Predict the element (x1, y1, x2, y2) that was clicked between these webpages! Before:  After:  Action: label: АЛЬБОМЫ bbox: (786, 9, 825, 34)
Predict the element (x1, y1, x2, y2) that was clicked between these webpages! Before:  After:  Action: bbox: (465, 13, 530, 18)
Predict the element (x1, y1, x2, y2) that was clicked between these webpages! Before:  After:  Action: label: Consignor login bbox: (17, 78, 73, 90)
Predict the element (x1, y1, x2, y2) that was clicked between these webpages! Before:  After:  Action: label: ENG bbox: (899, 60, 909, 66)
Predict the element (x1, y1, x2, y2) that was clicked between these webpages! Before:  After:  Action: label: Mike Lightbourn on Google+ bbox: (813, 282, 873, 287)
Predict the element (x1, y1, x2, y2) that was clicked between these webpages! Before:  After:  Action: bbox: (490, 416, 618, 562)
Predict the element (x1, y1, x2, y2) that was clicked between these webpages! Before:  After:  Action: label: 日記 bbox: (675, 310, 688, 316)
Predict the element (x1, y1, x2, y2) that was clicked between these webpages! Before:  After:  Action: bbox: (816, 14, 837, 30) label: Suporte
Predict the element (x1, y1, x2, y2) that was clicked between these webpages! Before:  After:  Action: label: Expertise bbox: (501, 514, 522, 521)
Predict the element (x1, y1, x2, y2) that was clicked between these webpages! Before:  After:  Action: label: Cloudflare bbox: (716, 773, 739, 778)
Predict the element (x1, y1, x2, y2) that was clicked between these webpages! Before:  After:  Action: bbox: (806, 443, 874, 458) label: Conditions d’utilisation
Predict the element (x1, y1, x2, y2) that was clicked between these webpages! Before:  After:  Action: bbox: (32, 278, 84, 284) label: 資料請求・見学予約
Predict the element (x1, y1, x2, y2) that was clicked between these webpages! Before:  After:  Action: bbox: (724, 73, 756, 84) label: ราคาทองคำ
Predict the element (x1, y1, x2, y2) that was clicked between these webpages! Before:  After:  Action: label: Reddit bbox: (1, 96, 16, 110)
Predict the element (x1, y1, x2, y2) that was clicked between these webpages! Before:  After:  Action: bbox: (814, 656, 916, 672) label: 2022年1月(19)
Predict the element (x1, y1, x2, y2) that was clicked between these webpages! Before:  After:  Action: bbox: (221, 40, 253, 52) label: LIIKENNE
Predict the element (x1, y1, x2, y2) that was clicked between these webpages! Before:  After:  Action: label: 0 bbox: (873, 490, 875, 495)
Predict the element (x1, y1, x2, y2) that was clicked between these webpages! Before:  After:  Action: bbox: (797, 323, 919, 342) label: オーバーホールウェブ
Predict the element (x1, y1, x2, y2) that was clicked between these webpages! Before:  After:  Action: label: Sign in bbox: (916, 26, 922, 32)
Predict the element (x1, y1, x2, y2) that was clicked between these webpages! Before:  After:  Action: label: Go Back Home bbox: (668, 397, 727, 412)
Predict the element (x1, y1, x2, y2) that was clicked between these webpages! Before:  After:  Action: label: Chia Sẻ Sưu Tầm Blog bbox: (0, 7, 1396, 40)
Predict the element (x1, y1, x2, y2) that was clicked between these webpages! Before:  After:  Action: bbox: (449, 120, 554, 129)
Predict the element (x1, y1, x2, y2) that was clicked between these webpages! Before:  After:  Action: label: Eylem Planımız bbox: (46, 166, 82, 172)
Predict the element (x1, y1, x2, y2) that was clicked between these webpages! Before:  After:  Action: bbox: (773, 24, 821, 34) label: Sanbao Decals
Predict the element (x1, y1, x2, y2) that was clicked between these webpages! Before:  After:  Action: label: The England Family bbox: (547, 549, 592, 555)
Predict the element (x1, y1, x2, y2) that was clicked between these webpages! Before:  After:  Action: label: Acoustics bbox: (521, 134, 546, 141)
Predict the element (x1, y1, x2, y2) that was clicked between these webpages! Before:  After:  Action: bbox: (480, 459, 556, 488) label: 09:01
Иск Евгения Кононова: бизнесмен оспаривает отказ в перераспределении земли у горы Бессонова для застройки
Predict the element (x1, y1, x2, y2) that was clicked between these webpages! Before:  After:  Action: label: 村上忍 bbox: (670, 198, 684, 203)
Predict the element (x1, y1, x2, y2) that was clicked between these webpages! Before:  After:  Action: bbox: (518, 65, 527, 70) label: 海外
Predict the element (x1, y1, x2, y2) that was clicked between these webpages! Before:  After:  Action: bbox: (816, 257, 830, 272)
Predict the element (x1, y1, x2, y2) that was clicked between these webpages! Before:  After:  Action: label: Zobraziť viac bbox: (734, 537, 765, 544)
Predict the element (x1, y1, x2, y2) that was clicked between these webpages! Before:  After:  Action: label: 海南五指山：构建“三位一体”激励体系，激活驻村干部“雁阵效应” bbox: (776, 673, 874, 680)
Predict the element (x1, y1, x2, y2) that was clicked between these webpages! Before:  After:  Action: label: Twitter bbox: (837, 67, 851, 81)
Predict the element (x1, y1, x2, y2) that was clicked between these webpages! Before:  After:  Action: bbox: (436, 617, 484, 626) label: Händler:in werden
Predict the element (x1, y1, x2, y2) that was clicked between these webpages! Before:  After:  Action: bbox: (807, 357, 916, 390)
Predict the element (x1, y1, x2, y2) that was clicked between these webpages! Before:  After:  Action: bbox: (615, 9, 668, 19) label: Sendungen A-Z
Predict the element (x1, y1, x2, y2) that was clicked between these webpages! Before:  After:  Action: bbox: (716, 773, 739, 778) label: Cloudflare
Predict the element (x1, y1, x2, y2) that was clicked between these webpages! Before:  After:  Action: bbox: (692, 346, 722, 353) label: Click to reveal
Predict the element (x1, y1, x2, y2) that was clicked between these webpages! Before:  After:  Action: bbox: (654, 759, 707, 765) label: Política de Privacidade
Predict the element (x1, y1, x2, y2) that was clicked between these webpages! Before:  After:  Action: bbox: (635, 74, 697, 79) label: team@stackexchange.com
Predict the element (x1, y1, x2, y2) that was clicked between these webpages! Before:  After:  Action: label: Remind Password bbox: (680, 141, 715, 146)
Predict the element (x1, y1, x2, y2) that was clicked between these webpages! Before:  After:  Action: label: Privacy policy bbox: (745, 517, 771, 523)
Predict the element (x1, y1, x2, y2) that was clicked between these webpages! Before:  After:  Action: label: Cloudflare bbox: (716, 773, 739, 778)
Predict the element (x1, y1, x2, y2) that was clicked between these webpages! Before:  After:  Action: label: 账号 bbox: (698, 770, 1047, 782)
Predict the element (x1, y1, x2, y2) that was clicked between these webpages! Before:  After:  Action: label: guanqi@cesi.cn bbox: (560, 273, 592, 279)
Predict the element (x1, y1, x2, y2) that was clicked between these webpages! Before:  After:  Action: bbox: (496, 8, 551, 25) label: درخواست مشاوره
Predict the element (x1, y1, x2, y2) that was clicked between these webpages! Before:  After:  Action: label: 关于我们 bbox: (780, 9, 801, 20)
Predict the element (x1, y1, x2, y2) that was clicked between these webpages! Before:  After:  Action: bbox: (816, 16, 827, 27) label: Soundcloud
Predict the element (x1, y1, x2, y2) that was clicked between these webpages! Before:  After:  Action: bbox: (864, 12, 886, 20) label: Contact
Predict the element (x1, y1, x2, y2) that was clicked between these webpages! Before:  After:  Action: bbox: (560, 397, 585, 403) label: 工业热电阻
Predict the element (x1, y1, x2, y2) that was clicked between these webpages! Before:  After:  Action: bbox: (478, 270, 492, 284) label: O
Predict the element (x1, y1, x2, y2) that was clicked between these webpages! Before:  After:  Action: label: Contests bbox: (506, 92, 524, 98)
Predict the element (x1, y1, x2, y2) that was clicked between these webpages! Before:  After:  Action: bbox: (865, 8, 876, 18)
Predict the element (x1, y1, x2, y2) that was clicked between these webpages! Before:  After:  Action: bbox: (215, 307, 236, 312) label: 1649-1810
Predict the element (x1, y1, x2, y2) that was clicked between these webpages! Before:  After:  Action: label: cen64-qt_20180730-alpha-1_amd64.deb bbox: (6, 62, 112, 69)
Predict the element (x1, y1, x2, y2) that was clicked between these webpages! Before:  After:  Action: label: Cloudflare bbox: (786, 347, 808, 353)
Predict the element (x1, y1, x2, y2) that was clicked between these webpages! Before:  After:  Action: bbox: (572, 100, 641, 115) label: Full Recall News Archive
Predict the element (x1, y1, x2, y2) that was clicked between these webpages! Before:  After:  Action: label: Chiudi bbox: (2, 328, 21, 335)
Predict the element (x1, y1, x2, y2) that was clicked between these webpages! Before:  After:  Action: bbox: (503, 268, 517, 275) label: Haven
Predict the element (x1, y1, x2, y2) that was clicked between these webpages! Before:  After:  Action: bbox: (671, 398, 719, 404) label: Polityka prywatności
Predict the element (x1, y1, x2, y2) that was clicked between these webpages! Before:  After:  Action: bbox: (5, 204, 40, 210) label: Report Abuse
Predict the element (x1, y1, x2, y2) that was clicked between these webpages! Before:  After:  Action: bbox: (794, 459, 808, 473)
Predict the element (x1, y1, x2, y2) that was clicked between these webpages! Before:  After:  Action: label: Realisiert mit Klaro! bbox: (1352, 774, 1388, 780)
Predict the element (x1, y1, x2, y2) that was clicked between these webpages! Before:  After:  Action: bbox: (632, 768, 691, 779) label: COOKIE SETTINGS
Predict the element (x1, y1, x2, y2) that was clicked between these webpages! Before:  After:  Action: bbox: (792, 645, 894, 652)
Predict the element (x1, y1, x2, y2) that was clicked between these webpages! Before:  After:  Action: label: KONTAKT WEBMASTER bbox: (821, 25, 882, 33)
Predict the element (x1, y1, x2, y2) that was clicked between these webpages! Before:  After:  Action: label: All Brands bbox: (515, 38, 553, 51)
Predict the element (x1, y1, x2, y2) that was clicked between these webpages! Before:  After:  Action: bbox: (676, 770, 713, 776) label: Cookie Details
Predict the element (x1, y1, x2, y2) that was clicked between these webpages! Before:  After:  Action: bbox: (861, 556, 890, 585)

▸ Alıştırma
Kayıtların başından başlayıp "282, 873, 287)" ifadesinin geçtiği satır dahil olmak üzere o satıra kadar uzanan satırları, "clicked" yerine "tapped" koyarak güncelle. Geri kalan her şey aynen kalsın.

▸ Çözüm
Predict the element (x1, y1, x2, y2) that was tapped between these webpages! Before:  After:  Action: label: АЛЬБОМЫ bbox: (786, 9, 825, 34)
Predict the element (x1, y1, x2, y2) that was tapped between these webpages! Before:  After:  Action: bbox: (465, 13, 530, 18)
Predict the element (x1, y1, x2, y2) that was tapped between these webpages! Before:  After:  Action: label: Consignor login bbox: (17, 78, 73, 90)
Predict the element (x1, y1, x2, y2) that was tapped between these webpages! Before:  After:  Action: label: ENG bbox: (899, 60, 909, 66)
Predict the element (x1, y1, x2, y2) that was tapped between these webpages! Before:  After:  Action: label: Mike Lightbourn on Google+ bbox: (813, 282, 873, 287)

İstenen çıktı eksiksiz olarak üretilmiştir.